### Items from a data source
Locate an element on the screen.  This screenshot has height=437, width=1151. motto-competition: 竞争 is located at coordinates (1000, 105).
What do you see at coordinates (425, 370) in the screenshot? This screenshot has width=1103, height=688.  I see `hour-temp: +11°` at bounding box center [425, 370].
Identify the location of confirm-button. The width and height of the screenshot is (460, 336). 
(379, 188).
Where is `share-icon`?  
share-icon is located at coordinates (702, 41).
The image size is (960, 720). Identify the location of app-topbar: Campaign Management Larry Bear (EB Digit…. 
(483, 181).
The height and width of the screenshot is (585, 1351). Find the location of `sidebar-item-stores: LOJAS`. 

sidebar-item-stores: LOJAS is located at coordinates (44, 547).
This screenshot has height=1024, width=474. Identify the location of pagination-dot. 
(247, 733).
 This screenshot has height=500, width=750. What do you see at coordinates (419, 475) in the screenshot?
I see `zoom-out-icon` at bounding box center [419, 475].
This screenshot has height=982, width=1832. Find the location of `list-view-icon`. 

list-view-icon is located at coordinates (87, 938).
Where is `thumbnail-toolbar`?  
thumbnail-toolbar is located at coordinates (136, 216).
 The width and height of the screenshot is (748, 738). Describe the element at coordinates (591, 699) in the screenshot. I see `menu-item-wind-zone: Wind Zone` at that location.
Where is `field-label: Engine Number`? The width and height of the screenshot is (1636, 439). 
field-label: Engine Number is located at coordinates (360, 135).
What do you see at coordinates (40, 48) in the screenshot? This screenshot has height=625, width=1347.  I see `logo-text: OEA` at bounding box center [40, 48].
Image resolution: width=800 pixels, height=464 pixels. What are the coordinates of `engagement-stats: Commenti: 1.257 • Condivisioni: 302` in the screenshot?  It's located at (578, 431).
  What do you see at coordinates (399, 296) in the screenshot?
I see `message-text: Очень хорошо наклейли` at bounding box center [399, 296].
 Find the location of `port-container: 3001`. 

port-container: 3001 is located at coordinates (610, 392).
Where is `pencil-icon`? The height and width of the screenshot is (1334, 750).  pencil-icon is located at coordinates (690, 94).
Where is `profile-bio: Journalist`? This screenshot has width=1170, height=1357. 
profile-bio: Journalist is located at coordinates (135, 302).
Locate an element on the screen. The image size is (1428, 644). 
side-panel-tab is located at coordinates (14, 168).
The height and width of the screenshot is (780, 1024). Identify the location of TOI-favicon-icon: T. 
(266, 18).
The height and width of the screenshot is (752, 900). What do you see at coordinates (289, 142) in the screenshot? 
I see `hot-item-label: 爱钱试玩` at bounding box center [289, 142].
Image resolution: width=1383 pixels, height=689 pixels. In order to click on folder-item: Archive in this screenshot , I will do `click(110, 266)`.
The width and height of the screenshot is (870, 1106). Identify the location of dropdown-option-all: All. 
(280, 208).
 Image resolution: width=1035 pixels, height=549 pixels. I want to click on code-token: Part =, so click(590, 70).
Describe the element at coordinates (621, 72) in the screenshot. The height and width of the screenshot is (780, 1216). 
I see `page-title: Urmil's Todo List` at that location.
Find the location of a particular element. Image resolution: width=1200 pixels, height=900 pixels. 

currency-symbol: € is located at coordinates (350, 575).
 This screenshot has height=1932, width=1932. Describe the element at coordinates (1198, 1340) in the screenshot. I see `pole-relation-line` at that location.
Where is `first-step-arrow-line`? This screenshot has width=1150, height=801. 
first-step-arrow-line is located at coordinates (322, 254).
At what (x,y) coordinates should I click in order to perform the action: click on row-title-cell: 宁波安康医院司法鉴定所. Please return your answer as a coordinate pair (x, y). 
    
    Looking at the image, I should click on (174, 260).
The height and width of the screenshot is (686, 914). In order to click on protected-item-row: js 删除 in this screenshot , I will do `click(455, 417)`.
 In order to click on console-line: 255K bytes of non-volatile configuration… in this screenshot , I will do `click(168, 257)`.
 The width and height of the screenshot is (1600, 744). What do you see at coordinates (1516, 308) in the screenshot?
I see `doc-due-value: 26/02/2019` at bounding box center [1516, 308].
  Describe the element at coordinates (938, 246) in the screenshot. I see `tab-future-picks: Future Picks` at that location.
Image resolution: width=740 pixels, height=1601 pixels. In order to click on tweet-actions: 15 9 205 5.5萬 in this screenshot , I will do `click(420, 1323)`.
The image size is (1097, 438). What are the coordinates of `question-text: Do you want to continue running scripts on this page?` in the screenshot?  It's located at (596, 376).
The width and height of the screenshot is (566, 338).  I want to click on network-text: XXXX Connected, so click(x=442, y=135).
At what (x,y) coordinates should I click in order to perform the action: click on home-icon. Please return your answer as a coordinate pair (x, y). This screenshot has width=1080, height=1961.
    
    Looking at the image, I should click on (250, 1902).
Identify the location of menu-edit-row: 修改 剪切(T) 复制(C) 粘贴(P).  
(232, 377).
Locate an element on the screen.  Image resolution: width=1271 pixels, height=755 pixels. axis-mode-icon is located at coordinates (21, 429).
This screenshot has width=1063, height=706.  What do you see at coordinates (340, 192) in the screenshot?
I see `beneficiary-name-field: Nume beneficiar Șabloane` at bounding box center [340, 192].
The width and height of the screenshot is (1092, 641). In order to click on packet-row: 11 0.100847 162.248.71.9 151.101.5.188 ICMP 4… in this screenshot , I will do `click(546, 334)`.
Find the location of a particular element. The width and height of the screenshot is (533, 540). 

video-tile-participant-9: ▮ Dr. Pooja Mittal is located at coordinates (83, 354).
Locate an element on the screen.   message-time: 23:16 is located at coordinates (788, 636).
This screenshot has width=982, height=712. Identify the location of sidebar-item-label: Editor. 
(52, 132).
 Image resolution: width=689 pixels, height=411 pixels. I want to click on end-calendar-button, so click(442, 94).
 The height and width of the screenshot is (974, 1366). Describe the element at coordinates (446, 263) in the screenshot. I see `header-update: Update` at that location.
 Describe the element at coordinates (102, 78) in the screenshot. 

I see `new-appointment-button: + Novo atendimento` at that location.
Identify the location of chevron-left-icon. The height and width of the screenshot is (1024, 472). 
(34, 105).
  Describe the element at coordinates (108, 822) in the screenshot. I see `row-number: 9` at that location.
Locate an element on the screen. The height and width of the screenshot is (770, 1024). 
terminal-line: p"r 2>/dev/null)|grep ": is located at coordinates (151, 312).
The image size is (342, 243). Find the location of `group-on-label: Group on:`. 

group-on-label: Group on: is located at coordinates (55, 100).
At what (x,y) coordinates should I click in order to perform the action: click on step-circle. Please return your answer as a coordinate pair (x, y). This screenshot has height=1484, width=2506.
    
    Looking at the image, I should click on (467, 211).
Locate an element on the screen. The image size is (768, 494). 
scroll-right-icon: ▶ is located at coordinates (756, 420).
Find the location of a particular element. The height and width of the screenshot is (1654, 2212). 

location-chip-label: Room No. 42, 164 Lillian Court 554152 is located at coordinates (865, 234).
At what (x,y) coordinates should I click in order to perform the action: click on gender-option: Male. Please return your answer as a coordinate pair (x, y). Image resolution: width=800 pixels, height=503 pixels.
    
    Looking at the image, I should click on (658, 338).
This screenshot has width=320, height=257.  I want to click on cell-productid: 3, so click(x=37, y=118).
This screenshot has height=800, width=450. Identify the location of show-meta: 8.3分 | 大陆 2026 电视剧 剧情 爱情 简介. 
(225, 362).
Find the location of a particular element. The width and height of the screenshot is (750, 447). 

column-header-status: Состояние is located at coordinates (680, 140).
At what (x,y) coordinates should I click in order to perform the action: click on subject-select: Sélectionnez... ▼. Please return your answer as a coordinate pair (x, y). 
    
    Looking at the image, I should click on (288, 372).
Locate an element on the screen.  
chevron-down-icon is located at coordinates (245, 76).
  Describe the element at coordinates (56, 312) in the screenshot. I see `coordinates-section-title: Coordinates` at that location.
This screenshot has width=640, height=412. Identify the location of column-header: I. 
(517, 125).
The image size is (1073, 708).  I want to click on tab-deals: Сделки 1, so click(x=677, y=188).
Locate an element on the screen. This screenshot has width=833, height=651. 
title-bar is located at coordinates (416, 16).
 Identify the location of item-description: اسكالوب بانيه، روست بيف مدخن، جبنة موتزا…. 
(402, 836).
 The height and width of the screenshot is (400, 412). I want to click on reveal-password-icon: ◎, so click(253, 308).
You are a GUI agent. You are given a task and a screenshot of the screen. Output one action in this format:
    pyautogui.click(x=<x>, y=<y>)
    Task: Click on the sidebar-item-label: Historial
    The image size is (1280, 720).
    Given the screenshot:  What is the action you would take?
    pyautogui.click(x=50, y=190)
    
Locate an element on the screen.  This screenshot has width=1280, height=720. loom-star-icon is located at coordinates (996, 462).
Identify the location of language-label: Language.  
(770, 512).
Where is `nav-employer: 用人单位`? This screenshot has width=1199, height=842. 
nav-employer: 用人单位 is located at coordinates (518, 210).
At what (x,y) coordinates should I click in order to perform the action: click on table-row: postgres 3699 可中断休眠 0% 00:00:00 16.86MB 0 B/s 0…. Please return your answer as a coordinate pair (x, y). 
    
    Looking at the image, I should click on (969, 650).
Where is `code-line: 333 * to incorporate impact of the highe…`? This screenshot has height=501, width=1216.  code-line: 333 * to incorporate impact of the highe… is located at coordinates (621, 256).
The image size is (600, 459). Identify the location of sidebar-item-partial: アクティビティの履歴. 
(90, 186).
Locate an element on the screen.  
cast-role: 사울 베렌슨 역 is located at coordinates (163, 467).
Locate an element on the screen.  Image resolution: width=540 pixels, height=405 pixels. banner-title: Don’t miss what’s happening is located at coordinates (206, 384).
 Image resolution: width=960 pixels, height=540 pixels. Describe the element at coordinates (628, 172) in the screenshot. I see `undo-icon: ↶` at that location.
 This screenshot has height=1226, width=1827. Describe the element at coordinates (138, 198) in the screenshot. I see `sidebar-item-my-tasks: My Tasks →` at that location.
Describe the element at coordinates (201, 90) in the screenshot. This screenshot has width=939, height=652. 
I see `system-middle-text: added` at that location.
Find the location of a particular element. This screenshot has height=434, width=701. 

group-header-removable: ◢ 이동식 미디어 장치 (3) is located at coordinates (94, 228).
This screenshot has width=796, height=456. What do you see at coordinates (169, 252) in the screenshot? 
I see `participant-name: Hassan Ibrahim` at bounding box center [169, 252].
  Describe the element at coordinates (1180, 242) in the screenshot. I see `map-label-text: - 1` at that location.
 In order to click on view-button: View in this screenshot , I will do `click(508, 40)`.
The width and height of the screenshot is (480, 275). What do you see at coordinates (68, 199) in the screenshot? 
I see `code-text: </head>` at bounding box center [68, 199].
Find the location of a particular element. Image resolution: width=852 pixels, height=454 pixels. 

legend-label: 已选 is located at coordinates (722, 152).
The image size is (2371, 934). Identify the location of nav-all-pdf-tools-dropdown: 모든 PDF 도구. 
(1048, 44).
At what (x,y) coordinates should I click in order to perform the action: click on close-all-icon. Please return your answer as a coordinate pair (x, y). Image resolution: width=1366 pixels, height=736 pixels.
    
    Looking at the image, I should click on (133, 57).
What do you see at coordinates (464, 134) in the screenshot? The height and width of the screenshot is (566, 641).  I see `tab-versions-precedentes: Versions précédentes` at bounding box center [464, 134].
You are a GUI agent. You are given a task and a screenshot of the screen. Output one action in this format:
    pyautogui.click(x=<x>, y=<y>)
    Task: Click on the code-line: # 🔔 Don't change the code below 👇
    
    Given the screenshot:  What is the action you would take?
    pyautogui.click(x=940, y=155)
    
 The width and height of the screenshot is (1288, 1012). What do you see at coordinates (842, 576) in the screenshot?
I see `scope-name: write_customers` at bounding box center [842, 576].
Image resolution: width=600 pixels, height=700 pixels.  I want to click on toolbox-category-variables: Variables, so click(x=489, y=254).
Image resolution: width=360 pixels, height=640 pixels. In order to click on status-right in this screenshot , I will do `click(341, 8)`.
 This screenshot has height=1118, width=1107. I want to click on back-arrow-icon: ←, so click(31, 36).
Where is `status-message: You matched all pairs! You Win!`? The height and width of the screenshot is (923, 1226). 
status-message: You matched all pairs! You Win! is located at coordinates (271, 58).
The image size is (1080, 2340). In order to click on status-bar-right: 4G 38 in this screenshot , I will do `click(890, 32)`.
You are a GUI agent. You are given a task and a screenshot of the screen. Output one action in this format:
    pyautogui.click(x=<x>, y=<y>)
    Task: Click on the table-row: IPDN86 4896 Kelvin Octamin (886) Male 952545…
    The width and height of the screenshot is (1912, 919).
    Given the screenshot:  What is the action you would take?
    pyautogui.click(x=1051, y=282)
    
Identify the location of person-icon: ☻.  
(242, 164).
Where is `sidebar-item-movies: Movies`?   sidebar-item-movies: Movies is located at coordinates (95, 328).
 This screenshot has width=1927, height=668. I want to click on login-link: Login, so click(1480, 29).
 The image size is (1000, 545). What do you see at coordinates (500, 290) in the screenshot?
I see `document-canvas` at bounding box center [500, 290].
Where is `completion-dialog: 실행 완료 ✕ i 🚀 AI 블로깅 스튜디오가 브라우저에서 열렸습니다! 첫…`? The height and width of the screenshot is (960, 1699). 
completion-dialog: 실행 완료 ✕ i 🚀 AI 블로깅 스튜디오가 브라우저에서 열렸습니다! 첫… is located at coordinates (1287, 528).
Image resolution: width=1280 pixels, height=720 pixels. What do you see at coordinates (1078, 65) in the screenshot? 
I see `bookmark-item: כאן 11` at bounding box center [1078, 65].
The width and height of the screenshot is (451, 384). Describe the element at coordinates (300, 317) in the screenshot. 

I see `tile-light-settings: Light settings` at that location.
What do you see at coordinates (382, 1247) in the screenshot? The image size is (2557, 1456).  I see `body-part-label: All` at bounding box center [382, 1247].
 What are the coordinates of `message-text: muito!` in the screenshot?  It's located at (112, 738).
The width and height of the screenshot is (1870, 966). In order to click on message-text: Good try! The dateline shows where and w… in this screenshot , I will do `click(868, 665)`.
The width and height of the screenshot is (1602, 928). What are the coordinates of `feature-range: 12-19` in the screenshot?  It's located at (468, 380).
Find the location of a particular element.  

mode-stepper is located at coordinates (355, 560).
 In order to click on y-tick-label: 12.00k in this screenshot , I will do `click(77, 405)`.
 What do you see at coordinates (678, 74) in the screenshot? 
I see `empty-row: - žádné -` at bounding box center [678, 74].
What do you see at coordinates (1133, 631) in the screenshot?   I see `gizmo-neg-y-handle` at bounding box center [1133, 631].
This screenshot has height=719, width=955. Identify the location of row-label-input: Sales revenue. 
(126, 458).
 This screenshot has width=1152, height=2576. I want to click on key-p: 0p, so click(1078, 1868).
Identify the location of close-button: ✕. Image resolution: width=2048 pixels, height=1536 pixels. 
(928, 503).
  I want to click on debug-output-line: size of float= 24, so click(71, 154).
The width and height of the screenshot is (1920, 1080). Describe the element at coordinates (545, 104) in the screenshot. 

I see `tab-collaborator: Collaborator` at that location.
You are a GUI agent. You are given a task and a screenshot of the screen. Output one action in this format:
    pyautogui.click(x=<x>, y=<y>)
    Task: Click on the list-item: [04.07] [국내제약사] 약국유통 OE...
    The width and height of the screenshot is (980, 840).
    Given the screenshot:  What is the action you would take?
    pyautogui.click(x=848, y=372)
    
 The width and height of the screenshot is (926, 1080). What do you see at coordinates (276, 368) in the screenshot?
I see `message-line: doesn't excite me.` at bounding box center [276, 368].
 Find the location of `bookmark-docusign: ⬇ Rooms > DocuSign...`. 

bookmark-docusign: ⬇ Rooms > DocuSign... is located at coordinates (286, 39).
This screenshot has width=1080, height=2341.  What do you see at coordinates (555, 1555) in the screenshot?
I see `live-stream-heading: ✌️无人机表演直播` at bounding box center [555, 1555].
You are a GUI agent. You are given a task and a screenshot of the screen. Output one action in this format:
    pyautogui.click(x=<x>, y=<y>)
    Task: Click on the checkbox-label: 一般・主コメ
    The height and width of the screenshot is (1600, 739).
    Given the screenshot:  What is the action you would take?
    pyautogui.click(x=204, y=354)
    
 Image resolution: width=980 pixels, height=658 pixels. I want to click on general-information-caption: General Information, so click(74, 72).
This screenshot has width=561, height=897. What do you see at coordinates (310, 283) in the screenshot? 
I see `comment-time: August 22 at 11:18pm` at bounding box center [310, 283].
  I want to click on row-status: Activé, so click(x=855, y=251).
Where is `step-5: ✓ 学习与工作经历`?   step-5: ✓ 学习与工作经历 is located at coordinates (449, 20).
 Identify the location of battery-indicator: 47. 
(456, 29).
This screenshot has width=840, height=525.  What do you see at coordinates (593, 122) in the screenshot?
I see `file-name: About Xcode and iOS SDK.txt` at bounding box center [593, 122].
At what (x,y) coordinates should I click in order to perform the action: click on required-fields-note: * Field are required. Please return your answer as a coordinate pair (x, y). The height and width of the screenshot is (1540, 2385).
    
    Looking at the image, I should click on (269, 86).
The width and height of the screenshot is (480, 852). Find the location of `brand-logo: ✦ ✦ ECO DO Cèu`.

### TASK BRIEF
Arrange the lines from the one containing "The width and height of the screenshot is (1602, 928)." through the one containing "center [678, 74]." as a Markdown table with the columns No. and Text, numbering each line and leaving out blank lines.

### RESPONSE
| No. | Text |
|---|---|
| 1 | The width and height of the screenshot is (1602, 928). What are the coordinates of `feature-range: 12-19` in the screenshot?  It's located at (468, 380). |
| 2 | Find the location of a particular element.   |
| 3 | mode-stepper is located at coordinates (355, 560). |
| 4 |  In order to click on y-tick-label: 12.00k in this screenshot , I will do `click(77, 405)`. |
| 5 |  What do you see at coordinates (678, 74) in the screenshot?  |
| 6 | I see `empty-row: - žádné -` at bounding box center [678, 74]. |